We'd nationalized Fannie Mae and Freddy Mac and their top executives are still pulling in $6,000,000 a year apiece. Nationalizing and regulating Too Big to Fail/Jail corporations is not a death knell or creeping Socialism as right wing nut jobs would have you believe. At best, breaking up criminal enterprises such as Goldman Sachs, Citigroup and JP Morgan Chase will only retard their growth until they can find more sleazy loopholes in the antitrust laws.
But it would be a step in the right direction.
4 Comments:
Not sure why I'm reminded of this, but: In 1977, William Devane starred in "Rolling Thunder" as a former Vietnam-era naval aviator who had been shot down and held prisoner in Hanoi.
Back in his hometown, Bad People create some, uh, unpleasantness, and Devane's character is very unpleasant in return -- kind of a "Don't ever fuck with the crazy man" film.
At some point Devane is asked how he survived being tortured by the North Vietnamese, and says simply, "You learn to love the rope".
Coping strategies for the New Century.
"when a corrupt piece of shit like Chuck Grassley is asking you point blank why you didn't file criminal charges against British banking giant HSBC on money laundering charges, even if it's only in the interests of political kabuki, then you know this country has gone to the dogs..."
What is happening here?
A Republican is demanding a Democrat do something about brazen crimes committed by banks.
Another Republican - far-right-crazy crackpot - stages an old-fashioned filibuster to protest a Democratic President's illegal international murders via unmanned planes.

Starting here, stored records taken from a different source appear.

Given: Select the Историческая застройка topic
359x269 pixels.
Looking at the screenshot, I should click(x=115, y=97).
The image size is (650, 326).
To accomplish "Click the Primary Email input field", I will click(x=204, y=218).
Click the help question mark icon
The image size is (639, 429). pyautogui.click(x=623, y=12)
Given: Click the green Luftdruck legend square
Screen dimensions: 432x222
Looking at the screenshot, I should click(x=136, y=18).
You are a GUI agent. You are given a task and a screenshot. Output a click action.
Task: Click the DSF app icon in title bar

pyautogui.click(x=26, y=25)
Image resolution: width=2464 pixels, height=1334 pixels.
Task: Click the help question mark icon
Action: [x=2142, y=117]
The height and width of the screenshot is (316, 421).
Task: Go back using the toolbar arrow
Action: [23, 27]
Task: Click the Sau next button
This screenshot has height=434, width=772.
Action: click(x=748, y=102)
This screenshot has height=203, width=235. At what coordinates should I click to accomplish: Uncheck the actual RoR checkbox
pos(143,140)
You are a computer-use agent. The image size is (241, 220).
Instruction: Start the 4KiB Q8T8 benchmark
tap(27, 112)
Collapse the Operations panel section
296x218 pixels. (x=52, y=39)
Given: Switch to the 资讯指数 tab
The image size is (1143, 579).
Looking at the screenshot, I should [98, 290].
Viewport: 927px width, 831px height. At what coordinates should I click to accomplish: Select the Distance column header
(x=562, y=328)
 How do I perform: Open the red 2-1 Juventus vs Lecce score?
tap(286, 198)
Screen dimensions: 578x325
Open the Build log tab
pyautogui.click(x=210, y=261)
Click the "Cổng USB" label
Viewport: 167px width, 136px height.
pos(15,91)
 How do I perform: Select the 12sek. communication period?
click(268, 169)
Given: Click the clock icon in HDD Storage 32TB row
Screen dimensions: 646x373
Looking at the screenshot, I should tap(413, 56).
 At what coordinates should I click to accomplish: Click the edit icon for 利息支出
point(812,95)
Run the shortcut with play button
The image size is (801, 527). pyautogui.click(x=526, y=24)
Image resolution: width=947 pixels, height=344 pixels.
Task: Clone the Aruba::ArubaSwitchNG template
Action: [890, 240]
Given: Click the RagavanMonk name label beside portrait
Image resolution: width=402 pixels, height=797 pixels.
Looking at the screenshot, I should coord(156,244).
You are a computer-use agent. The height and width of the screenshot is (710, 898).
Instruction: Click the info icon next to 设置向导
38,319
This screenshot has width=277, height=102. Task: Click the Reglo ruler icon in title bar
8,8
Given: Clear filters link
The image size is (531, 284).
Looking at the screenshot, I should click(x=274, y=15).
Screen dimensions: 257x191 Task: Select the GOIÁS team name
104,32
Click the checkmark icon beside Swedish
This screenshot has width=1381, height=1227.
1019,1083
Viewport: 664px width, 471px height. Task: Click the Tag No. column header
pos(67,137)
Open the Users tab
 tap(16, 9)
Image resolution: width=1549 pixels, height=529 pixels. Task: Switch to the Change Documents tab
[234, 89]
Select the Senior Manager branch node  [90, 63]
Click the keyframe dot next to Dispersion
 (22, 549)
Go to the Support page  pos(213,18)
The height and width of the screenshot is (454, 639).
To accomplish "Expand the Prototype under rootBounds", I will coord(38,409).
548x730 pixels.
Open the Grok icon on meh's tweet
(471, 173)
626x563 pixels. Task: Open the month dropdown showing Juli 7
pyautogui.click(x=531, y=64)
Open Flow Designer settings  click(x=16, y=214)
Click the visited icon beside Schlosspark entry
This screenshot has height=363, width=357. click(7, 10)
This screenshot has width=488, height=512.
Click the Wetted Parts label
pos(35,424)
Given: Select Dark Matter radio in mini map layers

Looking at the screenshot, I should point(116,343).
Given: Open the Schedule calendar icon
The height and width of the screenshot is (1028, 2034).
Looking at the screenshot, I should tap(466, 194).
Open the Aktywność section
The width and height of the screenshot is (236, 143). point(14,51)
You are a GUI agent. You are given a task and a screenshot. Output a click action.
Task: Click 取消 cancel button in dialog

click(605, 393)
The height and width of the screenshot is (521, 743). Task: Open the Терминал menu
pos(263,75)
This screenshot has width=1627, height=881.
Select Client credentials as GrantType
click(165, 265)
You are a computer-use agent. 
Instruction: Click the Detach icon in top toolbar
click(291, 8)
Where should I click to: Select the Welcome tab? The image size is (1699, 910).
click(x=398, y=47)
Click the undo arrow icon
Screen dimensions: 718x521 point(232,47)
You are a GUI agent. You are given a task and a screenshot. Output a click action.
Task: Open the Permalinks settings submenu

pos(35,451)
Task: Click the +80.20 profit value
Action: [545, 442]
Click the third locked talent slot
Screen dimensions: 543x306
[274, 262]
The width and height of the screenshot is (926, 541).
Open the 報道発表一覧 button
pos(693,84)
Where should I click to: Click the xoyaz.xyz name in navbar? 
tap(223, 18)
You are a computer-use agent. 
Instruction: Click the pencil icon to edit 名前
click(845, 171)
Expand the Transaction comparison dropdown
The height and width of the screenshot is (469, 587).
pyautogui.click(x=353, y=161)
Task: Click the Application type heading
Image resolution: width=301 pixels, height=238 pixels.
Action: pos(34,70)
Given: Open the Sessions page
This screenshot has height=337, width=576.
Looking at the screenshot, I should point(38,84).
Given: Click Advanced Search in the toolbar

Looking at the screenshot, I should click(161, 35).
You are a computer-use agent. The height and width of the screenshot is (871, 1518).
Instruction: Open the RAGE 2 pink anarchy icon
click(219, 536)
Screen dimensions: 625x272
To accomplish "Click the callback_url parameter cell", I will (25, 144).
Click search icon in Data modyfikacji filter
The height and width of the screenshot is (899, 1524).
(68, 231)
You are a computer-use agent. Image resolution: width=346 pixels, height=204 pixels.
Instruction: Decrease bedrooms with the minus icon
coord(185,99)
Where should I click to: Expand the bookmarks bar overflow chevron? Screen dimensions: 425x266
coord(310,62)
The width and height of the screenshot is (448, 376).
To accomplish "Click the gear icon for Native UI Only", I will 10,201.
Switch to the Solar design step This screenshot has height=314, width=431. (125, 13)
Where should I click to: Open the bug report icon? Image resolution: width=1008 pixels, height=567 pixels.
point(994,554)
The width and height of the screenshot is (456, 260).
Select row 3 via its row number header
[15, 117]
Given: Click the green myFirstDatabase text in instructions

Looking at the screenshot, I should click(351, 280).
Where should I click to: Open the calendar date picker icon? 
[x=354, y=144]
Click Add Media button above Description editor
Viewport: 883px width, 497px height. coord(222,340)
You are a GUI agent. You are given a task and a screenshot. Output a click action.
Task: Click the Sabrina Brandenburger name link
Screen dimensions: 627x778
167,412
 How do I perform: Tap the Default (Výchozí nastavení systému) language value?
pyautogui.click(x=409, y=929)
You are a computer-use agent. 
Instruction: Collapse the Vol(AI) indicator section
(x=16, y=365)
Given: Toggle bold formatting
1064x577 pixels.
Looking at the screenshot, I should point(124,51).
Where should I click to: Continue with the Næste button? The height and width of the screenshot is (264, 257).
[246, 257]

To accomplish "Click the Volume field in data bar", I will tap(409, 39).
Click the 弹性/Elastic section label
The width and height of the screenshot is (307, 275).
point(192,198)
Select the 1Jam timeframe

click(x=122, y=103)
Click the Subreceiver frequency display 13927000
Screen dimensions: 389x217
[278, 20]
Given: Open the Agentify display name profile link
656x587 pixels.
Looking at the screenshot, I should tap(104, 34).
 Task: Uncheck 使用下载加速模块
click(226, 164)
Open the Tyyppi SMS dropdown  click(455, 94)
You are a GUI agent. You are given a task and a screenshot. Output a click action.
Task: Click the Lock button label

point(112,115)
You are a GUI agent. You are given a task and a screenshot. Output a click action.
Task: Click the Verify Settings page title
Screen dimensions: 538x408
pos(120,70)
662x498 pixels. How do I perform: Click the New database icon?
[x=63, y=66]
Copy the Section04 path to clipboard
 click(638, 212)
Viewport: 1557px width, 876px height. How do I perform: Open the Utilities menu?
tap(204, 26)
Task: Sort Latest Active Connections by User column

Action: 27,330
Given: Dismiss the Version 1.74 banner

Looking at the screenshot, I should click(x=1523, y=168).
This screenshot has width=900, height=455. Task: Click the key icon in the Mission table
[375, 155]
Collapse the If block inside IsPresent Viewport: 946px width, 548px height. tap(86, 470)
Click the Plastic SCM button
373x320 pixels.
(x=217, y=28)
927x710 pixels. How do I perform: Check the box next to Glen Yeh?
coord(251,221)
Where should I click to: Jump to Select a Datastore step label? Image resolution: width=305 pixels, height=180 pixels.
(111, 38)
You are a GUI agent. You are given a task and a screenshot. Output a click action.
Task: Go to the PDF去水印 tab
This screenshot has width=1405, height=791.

Yet more Republicans demand the state of Kentucky be allowed to revive it's hemp industry and it's the handful of Democrats that are blocking it!
America has moved so far to the right that the far-right crazies are emerging on the left side of the spectrum and the Democrats are now defending the mainstream Republican position. EG: Grassley and Warren are on the same page!
"America has moved so far to the right that the far-right crazies are emerging on the left side of the spectrum..."
It's what I privately call the political merry-go-round.
"In 1977, William Devane starred in "Rolling Thunder""
I was just thinking about that picture a couple days ago. They showed that to me in film school and the guy that shot Blade Runner also did that one.
He did one scene with two practical bulbs, it led to gorgeous deep blacks in the shadows. But every so often would be a shot that was grey and grainy and looked horrible. My teacher told us that the studio execs weren't happy with his contrasty lighting and secretly told the film lab to push one roll of film from that scene.
Just goes to show what happens when the bankers meddle with art: they ruin everything.